Штиглер посторонилась, пропуская нас. Выражение её глаз изменилось. Испуг уступил место чисто христианской, православной, иррациональной сочувственности. Полуголодная, в стоптанных башмаках и ветшающем платье, она тем не менее находила в себе силы для сочувствия, но отнюдь не мне, идейному и бескорыстному борцу, а этому обносившемуся, деклассированному буржую.

Старик прав и ещё раз прав! Классовая солидарность — дело нешуточное. Она много крепче, чем родственная, кровная связь. Ах, это сострадание в её глазах. А мне, её начальнику и благодетелю, очень хотелось бы, чтобы с таким же выражением эти голубые глазки смотрели на меня и только на меня, ставшему ей кормильцем и опорой в годину тяжёлых испытаний. Мне до дрожи в коленях, до колик хотелось, чтобы она протянула свою покрытую цыпками, но всё же аристократическую ручку и просто погладила меня по голове. Пусть в этом жесте не будет эротики. Пусть будет материнское, христианское сострадание ко мне, изгою без родины…

— Григорий?

— Злата, нам надо продолжать занятия с товарищем Томасом, а ты позови латыша.

Злата испытующе уставилась на меня, и я понял значение этого её взгляда. Злата ревнует. Злата что-то заметила. И пусть её! И чёрт с ней! Если я терзаюсь ревностью, то пусть пострадает и она!

— Зови латыша. Надо отправить этого… гм… медиума…

— Куда? — разом воскликнули Злата и Штиглер.

— Ну… в столовую, что ли. Мне кажется, он всё ещё голоден. Прикажи его накормить, что ли.

Сказав так, я заметил: обе выдохнули с облегчением.

* * *

Через несколько минут латыш почтил мой кабинет грохотом солдатских ботинок. Огромный хуторянин воздвигся над сидящим на стуле буржуем-неудачником, как каменная гора над пропастью небытия.

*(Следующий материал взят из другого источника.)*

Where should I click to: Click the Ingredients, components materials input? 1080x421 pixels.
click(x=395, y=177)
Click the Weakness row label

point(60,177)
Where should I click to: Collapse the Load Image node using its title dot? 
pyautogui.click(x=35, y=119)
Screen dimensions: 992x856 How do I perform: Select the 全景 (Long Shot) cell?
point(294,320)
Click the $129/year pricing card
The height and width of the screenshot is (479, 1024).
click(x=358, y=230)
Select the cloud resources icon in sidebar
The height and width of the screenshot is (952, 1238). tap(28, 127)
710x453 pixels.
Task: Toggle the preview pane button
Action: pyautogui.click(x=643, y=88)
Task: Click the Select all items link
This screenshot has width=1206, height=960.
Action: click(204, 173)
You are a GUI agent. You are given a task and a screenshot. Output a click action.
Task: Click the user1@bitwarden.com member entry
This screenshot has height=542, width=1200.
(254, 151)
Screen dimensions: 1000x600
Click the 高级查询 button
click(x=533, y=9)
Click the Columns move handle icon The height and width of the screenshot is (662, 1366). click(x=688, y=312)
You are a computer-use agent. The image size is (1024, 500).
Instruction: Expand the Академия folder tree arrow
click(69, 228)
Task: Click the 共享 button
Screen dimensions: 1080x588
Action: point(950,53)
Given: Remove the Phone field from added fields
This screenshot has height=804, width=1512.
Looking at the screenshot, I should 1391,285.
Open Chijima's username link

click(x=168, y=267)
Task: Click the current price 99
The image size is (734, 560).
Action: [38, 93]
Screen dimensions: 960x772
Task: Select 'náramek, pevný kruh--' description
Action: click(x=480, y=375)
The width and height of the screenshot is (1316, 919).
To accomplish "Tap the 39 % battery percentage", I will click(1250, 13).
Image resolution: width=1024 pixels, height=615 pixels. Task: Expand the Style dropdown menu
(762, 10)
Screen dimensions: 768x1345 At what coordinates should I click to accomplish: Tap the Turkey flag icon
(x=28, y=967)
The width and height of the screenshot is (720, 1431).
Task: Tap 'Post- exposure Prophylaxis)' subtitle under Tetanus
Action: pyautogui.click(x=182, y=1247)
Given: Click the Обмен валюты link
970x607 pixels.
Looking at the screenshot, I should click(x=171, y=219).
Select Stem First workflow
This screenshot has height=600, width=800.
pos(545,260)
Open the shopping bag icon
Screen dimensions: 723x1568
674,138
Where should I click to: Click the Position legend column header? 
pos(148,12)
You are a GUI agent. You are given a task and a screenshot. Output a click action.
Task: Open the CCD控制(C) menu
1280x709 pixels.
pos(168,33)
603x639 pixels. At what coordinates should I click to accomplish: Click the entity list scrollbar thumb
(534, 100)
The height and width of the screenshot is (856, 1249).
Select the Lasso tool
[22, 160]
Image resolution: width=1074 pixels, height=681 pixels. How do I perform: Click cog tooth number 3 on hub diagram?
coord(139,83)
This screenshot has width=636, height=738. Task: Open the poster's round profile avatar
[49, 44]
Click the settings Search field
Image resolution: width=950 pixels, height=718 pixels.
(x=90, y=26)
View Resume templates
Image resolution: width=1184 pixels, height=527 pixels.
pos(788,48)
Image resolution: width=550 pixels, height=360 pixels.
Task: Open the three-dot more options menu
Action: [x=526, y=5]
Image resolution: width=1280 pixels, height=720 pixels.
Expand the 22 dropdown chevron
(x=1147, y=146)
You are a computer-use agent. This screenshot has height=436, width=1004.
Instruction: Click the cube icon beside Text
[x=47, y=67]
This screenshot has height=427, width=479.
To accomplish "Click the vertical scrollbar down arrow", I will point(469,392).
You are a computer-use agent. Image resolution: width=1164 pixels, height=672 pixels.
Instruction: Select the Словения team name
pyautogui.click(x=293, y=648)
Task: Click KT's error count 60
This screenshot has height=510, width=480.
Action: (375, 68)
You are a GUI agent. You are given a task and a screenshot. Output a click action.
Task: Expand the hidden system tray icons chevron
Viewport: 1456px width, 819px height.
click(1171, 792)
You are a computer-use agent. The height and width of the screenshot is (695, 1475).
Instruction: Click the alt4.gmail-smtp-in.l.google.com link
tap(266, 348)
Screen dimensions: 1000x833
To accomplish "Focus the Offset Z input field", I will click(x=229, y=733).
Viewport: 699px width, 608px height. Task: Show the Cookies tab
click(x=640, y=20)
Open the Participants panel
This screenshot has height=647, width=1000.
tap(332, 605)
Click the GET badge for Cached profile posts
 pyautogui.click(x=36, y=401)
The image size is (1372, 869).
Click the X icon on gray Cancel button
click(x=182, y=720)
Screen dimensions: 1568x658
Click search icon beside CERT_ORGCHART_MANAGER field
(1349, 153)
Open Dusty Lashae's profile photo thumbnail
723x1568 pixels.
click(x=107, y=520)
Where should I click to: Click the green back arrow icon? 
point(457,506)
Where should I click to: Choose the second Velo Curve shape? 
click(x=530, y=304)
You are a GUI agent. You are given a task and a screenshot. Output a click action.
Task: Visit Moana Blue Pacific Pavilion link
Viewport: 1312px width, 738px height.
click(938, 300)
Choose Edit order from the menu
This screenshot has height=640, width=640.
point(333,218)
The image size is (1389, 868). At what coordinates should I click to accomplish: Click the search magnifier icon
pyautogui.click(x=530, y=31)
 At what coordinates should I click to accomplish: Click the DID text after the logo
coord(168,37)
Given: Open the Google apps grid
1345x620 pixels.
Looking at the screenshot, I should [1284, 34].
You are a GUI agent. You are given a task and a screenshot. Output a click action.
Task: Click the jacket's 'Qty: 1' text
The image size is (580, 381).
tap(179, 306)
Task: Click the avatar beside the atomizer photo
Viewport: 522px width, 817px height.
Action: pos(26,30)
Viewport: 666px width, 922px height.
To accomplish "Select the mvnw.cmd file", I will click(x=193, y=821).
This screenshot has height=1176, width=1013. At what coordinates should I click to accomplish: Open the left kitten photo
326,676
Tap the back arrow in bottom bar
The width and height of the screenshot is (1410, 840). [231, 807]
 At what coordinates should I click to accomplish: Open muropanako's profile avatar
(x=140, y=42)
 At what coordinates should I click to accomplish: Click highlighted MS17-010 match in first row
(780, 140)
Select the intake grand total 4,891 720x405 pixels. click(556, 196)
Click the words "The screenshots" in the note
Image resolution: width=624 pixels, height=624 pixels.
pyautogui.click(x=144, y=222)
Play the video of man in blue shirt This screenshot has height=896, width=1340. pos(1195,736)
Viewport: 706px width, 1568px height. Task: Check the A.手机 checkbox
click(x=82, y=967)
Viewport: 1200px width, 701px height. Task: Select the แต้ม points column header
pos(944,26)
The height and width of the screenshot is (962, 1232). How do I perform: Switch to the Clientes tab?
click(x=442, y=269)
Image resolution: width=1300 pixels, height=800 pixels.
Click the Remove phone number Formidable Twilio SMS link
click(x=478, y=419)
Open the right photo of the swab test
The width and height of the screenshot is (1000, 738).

— В подвал, — скомандовал я.

— Поднимайся!

Закинув винтовку на плечо, латыш подхватил визитёра под мышки, и тот самым позорным образом повис над стулом, поджав под себя ноги. Трусит. А если закричит, в кабинет тотчас явятся обе: и защитница, и сочувствующая. А я, сколько ни старался, с ходу, без дотошных раздумий, так и не смог взять в толк: почему моя Злата испытывает сочувственный интерес именно к этому, ничем не примечательному, недорезанному буржую? Ведь такого добра в Петрограде сколько угодно, а нам полагается бороться за то, чтобы их количество неуклонно уменьшалось. Причём бежать им не следует позволять. Тотальное вымирание в данном случае предпочтительней.

— Напрасно вы это, сударь, — проговорил товарищ Томас, обращаясь к визитёру.

Что это? Опять сочувствие? Я хотел возразить. Хотел поторопить латыша, но товарищ Томас опустил дружескую ладонь на моё плечо и продолжал, широко улыбаясь:

— Не стоило вам, сударь, произносить подобные речи в кабинете председателя Петросовета. Или вы намеревались нас сагитировать?

— Ни в коем случае! Не умышлял агитировать! — пискнул недобиток. — Прикажите солдату меня отпустить. Я сам пойду куда прикажете. К стенке, так к стенке.

Повинуясь моему жесту, латыш отпустил врага, но тот осел мимо стула на пол, мне под ноги.

— Так, пожалуй, дело до лизания ботинок дойдёт, — фыркнул я, не считая обязательным скрывать брезгливость.

— Это голод, — возразил товарищ Томас. — И всё же, сударь, чем вызвано ваше пагубное откровение?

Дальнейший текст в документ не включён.